A unique, €10 million “Desolination” project, involving 19 partners and 12 countries, aims to develop a “first-of-its-kind efficient coupling of concentrated solar power and desalination techniques”.

The Horizon 2020 Desolination project started in June, this year and will last 48 months until May 2025.

During this time, innovative technologies related to both concentrated solar power and desalination will be designed to improve the efficiency of existing concepts.

Not only will improvement be made on the independent systems but also on their coupling taking advantage of the mutual interactions and potentialities.

The final demonstration system will be a 2 MWel power plant built in Saudi Arabia bringing together two promising technologies associated for the first time to reach unprecedented efficiencies.

Desolination focuses on the Gulf Cooperation Council (GCC) region to test and deploy its technology and in particular this first prototype to be built on the premises of King Saud University in Riyadh, Saudi Arabia.

With high solar resources and high demand for desalinated water, it is expected that the Desolination prototype will provide low-cost renewable electricity (<€90/MWh) and low-cost fresh water (<€0.9/m3), matching the countries’ requirements for efficient and accessible production of water.

Apart from these parameters, the final system will also benefit from a substantial reduction of CO2 emissions from traditional desalination systems: 30 percent reduction with respect to forward osmosis systems, 40 percent reduction with respect to reverse osmosis systems and 70 percent reduction with respect to thermal desalination systems.

Desolination will innovate on different fronts. On the concentrated solar side, carbon dioxide blends will be the core of the innovation, leading to more efficient and less expensive power cycles and controllable parameters.

On the water side, forward osmosis will be developed and linked to membrane distillation using the wasted heat of the power cycle to generate freshwater.

Finally, a unique combination of the power and water cycles will allow the disruptive coupled system to work at high waste-heat-to-freshwater conversion efficiency.

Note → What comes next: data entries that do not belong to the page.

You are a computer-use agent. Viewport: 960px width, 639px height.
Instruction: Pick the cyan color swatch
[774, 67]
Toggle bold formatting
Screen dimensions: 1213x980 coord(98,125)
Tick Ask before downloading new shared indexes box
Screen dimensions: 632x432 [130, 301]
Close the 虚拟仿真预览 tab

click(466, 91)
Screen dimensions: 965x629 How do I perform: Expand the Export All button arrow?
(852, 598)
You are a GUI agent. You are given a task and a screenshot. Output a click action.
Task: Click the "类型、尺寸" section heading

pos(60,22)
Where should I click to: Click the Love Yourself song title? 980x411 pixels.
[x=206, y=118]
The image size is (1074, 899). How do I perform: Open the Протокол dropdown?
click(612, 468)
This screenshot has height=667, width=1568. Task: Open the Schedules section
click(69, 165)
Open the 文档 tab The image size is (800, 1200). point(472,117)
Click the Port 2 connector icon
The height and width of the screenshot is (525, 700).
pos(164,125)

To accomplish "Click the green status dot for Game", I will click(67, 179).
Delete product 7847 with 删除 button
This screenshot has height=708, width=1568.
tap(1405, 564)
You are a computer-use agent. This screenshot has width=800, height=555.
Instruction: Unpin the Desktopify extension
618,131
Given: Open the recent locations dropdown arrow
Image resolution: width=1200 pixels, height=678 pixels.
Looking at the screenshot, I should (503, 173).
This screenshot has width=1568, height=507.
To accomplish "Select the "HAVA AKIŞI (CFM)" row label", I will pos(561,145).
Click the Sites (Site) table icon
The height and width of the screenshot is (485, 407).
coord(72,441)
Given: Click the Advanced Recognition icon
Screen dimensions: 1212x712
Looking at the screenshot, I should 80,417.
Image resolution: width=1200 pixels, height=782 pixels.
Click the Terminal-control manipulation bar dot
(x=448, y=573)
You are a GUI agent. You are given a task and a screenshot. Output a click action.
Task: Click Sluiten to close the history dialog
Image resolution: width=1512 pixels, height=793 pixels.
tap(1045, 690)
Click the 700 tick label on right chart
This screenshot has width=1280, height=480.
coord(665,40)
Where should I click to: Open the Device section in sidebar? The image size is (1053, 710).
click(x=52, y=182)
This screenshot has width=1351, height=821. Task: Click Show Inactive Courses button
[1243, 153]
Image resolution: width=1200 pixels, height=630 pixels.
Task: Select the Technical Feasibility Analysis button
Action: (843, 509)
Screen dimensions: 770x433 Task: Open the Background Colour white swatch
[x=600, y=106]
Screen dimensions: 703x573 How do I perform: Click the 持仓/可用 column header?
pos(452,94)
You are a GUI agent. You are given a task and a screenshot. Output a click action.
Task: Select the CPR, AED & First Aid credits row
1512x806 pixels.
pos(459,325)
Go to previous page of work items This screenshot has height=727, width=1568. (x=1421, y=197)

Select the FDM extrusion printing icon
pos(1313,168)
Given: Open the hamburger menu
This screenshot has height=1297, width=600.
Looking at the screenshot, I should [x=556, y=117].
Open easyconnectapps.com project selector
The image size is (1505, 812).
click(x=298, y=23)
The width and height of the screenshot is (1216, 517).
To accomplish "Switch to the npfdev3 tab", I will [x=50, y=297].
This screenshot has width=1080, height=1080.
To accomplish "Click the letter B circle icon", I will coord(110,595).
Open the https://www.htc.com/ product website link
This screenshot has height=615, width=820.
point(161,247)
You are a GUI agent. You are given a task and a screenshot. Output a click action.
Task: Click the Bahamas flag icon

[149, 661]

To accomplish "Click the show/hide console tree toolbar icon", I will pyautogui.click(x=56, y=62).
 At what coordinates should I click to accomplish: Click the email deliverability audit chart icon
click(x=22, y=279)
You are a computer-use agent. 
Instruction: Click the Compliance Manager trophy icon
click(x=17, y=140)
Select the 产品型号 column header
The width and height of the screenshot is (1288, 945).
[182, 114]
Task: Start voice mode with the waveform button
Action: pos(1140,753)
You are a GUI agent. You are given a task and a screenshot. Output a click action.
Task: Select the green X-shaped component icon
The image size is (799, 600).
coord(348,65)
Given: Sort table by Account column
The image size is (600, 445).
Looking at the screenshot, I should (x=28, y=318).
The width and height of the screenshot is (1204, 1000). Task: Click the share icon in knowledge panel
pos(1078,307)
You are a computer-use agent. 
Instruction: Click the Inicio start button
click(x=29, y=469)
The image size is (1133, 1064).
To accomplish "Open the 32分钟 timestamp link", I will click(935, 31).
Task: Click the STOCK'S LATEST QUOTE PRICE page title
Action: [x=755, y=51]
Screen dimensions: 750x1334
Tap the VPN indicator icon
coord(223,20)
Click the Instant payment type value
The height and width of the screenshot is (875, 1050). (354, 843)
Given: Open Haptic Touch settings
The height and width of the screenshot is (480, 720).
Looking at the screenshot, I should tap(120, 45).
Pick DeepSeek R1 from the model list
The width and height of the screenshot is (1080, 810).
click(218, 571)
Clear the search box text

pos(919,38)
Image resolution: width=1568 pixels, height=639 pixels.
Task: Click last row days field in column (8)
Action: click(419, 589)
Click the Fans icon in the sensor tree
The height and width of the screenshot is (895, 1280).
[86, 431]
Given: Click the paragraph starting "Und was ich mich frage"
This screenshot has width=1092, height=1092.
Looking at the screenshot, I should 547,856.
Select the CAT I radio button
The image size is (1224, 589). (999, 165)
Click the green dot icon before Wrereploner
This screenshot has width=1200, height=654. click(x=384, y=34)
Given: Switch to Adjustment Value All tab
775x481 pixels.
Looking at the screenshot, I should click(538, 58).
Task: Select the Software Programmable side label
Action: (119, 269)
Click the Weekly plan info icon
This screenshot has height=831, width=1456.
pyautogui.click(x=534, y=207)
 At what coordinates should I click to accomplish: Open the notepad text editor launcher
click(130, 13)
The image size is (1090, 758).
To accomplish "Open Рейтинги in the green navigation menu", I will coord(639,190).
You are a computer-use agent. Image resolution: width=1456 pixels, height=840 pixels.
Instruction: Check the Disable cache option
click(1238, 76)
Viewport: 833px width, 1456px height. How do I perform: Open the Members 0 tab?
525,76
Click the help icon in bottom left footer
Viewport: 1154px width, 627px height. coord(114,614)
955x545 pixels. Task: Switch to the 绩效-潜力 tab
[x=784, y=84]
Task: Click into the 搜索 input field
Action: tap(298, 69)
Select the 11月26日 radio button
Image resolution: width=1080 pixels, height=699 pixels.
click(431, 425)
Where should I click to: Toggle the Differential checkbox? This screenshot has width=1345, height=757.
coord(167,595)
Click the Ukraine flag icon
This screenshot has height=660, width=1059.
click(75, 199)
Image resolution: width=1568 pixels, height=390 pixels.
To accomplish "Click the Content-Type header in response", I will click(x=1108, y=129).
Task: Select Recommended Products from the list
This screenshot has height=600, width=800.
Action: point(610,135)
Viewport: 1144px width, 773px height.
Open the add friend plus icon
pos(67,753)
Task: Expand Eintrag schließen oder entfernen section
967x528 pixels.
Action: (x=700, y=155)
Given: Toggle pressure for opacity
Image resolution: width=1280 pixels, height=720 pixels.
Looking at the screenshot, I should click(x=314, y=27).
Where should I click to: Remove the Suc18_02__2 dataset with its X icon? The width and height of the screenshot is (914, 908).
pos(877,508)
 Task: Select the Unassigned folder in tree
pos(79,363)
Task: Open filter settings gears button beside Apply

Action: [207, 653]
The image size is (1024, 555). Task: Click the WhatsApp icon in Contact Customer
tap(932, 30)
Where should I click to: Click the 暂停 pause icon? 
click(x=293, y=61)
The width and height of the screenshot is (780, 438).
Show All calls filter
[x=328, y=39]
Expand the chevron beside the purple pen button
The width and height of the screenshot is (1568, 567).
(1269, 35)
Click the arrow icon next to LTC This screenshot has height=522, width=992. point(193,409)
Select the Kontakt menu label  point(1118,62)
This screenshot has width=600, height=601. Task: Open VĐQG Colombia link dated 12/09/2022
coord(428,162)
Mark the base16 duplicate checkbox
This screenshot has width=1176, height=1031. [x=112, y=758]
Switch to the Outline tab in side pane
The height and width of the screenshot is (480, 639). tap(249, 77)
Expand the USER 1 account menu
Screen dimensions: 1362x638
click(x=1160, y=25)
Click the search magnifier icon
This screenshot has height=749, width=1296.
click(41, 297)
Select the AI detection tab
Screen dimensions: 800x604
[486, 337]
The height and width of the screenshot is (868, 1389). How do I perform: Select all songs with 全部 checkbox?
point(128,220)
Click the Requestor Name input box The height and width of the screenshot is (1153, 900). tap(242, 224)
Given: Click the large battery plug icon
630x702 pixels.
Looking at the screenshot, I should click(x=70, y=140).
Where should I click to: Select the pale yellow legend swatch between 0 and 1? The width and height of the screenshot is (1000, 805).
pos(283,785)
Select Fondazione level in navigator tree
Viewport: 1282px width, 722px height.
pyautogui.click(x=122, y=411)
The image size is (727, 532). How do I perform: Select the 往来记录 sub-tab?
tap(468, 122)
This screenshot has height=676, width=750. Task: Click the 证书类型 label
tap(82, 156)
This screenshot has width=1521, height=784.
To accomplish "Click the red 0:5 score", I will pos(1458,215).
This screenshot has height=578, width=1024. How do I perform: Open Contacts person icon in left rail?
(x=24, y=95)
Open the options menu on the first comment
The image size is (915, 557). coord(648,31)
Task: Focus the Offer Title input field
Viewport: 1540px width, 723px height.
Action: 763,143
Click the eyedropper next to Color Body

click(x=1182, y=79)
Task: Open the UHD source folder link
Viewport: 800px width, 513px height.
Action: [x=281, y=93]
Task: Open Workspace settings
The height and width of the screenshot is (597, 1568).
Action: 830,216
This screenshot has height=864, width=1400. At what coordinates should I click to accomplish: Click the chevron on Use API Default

Throughout the project, both EU and GCC countries will be collaborating to provide a high-level technological demonstrator.

Indeed, Desolination brings together some of the best experts in the world on concentrated solar power, carbon dioxide power cycle design, desalination processes, separation membranes and system integration to fulfil the project’s objectives of a strong market uptake potential after the end of the project.

Composed of 19 partners from nine EU countries and three GCC countries, the project includes 13 high-level universities and research centres (Politecnico di Milano, Fraunhofer Institute, Lund University, Cranfield University, Tekniker, Lappeenranta-Lahti University of Technology, University of Brescia, Technical University of Eindhoven, University of Maribor, Luleå University of Technology, King Saud University, University of Bahrain and German University of Technology) working alongside three industrials (Baker Hughes, Cobra and ACSP), and 3 SMEs (Protarget, Temisth and Euroquality).